Probably more interesting is the question of what's stable in 2030. There are steps governments could theoretically take to really turn the tide of things. One of my favorites is a 1-cent-per-impression advertising tax. I am well aware of how expensive that it relative to a normal ad impression today; it's part of the point. Let the really lucrative stuff like luxury goods and mesothelioma ads continue, but kill the massive surveillance industry sprung up to wring literally .001 cents per impression more out of you at the cost of creating 80% of a ready-made police state. I think the costs the advertising industry are externalizing on to us are hard to overstate; I would quite literally and with full knowledge of what I am saying put them as on par with environmental externalities.
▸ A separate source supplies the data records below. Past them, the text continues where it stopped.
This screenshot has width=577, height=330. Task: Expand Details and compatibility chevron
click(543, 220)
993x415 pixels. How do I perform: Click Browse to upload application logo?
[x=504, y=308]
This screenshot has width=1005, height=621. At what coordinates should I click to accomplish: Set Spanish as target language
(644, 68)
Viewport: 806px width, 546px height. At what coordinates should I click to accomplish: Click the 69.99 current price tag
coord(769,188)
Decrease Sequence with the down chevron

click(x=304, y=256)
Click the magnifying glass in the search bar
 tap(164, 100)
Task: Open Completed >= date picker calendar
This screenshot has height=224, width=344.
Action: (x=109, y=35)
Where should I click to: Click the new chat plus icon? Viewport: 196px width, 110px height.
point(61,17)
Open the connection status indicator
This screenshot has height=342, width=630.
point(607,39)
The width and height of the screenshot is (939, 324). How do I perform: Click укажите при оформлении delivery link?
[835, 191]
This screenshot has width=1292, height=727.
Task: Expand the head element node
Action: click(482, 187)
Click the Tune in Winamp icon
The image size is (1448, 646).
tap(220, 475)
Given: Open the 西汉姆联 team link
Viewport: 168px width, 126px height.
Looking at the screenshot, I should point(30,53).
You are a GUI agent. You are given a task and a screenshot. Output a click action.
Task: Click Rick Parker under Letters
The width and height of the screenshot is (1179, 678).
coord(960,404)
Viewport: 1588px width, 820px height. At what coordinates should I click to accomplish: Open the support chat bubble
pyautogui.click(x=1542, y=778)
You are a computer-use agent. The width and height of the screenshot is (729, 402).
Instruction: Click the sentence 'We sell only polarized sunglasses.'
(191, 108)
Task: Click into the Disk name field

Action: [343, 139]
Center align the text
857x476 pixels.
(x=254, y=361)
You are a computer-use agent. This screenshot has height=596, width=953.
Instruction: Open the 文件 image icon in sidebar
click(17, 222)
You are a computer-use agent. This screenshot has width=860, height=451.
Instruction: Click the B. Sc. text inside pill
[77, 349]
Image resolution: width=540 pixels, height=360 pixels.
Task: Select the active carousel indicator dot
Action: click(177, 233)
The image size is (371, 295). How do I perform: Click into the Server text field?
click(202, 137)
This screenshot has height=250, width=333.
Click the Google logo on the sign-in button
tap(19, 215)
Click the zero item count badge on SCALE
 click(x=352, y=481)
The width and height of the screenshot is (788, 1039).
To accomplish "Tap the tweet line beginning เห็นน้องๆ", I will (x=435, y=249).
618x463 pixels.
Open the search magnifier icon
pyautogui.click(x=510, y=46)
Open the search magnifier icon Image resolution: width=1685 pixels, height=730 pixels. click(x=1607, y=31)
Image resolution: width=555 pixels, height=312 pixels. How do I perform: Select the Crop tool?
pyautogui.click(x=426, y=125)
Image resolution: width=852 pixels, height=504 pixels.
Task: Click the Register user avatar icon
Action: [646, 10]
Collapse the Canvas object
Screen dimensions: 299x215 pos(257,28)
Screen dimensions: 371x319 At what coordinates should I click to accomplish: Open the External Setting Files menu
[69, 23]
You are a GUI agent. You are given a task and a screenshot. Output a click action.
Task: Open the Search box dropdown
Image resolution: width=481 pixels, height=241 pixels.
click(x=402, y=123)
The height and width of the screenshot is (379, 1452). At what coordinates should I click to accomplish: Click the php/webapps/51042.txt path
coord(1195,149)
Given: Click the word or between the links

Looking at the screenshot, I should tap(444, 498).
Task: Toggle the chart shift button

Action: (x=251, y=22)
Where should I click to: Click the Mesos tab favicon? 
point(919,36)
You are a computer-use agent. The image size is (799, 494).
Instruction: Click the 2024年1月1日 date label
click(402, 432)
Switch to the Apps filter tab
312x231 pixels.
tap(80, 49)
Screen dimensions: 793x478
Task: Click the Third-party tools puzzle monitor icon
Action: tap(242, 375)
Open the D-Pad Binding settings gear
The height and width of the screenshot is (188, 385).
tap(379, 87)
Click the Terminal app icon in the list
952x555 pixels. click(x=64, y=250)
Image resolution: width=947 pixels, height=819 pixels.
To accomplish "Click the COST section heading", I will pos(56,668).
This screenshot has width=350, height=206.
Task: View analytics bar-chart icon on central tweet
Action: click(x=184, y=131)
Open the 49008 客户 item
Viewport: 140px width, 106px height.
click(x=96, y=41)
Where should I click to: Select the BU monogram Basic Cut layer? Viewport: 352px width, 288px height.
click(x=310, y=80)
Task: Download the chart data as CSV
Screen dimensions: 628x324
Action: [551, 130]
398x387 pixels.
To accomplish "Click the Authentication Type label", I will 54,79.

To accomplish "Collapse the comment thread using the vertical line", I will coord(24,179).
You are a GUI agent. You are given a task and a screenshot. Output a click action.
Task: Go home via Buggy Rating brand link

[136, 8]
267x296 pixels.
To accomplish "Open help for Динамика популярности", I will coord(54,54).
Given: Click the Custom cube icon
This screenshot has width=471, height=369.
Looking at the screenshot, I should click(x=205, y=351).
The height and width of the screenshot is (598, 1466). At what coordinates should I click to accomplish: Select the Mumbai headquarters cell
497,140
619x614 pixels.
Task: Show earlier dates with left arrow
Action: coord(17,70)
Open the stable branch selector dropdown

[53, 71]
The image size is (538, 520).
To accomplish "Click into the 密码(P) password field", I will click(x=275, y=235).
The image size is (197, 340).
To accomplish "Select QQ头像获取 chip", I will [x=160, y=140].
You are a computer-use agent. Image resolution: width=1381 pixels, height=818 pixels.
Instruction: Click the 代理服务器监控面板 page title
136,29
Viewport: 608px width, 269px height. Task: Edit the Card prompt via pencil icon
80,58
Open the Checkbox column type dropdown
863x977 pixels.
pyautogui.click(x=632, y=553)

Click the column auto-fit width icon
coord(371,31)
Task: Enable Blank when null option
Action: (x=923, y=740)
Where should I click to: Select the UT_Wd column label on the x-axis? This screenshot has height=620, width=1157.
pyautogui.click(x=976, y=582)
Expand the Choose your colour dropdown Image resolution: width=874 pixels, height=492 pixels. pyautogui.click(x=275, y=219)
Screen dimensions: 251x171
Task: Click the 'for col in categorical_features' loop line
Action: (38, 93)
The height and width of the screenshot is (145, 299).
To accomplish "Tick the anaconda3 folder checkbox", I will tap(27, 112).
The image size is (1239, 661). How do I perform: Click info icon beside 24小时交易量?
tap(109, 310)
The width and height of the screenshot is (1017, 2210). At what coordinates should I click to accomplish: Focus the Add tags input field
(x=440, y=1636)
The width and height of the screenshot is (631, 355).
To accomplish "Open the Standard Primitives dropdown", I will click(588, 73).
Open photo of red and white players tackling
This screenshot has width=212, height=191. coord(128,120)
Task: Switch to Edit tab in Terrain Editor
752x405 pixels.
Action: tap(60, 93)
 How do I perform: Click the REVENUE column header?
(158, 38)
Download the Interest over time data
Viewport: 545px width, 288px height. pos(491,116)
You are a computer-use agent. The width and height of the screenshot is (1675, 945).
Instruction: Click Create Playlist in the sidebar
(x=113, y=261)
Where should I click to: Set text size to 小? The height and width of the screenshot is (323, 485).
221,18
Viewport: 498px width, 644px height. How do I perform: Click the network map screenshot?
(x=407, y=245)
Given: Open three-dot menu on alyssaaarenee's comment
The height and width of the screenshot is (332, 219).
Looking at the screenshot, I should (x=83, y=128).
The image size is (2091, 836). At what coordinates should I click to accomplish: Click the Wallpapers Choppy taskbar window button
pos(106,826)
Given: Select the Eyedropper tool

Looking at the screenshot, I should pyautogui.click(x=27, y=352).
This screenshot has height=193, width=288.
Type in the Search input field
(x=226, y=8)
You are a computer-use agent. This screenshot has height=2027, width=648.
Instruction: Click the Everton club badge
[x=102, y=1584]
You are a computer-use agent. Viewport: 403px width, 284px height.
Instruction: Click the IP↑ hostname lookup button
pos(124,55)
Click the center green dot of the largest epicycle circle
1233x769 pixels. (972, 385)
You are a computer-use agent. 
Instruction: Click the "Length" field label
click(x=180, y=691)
I have always been intrigued by the idea of micro transactions. In a modern formulation, duplicate Reddit, but replace upvotes with 0.001 cents donations (to who? I don't care). If you hold shift and click the up arrow, it'll do 0.01. Hold control shift and click for 0.1 cents. Then have larger options you can drill into. People would throw around a lot of mili-cents. But at some point, "whales" would be sure to emerge as well.
I have no idea why this isn't happening, thus I must assume there are legal and financial barriers to implementing it.
I know it doesn't help "the 99%", but you can set up your browser to block cookies by default and always block third party cookies.
What I've found is that a small subset of sites don't work without third party cookies (PlayStation store login being the only one I care about) and that a lot of sites don't expect localStorage access to ever fail (eg Codepen, I've had to fix some of my own sites that assumed localStorage access never throws).
The oddest issue I've come across was that LiveJournal would use JavaScript to immediately reload the site if a cookie wasn't detected so I had to disable JavaScript for all of LiveJournal to stop it from getting stuck in a reload loop.
Opera Browser (Presto engine) used to default to "Block third-party cookies", rather than "Accept all cookies". If I remember correctly, this subtly broken enough sites that they relented and changed the default.
I think that would be a good option. Allow first-party cookies for session tracking (logins, etc) but block third-party cookies.
Another way is to not use cookies at all and rely on local storage to store an authorization token. In fact, a site that I work on does this. We don't store your session in a cookie at all. Your token gets passed to API calls which return data for your user.
That's why you use AdNauseum instead. I read news, check the weather, and generally live my life. Combine it with ExplodingCookies and life is better than it was.
In my understanding, it's trivially easy to identify and filter out those fake clicks.
Also I don't want to screw with advertisers' perception of who I am. If anything, I really like how ads are actually relevant to me -- it's a lot better than the days of penis pill banners. I just want them to stop following me around so closely and putting my "anonymized" data at risk of exfiltration by hackers or governments.